Ryan Stock sets an example for anyone trying to establish a niche. He’s made a career out of his passion: pushing boundaries.

Stock is the Canadian star of Guinea Pig, a Discovery Channel show where he experiments with the limits of his body, from being submerged in freezing water to simply putting his tongue in a mousetrap.

He was in Toronto last week to promote the third season of Guinea Pig.

The show has experts explain the stunts and their results, so as much as it’s for shock value, it’s for science.

“We’re doing stupid things in an intelligent way,” Stock said.

Stock’s passion has burgeoned into freak show material — he’s a former circus performer — but behind the jaw-dropping exterior of nose drilling, there’s a heart-lifting recipe for personal success.

Stock and his contortionist partner and fiancée, AmberLynn Walker, used to live in a walk-in closet. They barely got by doing street shows and fringe festivals. The two got their break by sending daily emails to casting calls and night clubs, but that’s all gravy, they just love what they’re doing.

“If we lost the show tomorrow we would still do this,” Walker said.
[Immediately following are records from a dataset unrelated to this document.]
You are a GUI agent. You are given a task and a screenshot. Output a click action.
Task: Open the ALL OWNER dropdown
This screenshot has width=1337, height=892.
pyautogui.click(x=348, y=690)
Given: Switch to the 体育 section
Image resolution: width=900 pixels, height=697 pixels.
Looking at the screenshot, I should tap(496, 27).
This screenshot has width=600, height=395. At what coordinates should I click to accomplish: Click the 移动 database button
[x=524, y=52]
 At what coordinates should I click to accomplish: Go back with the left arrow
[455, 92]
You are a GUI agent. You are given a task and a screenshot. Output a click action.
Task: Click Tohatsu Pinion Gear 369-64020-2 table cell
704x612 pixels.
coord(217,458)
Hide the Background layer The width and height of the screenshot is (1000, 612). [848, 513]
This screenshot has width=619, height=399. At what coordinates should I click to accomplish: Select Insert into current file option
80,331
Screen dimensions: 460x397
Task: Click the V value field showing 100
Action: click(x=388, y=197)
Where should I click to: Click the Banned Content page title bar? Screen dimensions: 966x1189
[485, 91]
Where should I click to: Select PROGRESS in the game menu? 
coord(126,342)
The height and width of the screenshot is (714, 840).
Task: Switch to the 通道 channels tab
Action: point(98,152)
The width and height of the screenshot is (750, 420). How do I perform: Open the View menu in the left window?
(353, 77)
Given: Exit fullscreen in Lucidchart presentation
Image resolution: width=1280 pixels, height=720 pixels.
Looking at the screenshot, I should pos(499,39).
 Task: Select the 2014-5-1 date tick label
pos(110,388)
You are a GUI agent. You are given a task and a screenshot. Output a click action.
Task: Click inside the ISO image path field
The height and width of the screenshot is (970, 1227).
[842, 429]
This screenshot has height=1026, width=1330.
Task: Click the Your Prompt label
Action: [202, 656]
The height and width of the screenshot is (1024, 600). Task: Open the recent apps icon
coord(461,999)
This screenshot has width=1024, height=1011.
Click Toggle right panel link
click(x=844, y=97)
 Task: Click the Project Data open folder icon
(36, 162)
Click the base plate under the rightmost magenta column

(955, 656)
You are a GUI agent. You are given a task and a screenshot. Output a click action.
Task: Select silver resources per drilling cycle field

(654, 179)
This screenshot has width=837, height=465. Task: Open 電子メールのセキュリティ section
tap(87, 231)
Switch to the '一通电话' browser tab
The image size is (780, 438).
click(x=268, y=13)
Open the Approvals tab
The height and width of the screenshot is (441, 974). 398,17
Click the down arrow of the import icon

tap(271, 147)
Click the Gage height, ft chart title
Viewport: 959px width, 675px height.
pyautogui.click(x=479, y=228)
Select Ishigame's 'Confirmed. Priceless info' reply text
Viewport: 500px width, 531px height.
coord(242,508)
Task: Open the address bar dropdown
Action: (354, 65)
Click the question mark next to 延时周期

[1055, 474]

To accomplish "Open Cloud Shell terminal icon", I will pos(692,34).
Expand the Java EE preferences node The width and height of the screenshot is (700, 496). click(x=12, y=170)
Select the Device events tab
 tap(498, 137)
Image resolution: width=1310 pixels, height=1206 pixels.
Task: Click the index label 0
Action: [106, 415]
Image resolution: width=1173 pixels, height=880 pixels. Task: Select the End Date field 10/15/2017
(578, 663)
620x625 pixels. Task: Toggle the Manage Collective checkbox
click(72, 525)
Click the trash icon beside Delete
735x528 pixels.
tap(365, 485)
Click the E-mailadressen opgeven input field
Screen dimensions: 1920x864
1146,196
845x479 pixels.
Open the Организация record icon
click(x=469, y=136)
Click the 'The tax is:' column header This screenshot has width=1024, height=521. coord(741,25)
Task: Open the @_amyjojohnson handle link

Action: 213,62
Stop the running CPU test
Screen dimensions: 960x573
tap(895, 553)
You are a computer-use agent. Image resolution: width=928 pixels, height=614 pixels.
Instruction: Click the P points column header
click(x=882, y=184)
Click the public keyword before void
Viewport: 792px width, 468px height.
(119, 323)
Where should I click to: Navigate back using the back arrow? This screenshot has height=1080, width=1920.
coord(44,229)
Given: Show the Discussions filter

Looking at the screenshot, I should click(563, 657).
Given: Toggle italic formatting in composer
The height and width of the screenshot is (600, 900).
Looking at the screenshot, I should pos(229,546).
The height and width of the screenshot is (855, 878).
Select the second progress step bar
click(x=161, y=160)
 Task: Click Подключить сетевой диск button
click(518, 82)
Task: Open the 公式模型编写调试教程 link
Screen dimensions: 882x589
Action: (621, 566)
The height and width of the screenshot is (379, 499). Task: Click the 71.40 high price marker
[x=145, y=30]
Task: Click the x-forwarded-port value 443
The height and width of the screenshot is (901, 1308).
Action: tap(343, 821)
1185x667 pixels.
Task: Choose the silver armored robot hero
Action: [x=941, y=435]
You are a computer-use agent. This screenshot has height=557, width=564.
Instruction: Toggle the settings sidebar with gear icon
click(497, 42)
“I’ve always been the kid backflipping off the playground, eating ants under the tree and doing things to creep out other kids,” Stock said. “It’s a passion.”

So here, inside one of the world’s approximately 70 sword swallowers, is exactly more of what society needs: Individuals doing what they love with little concern for money or other people’s thoughts.

“People will go into a certain career because of money or because their friend or their dad or whatever did it. If everybody did what they felt a passion to do then everybody will be successful,” Stock said.

Maybe it’s those who don’t follow passions who are the weird ones.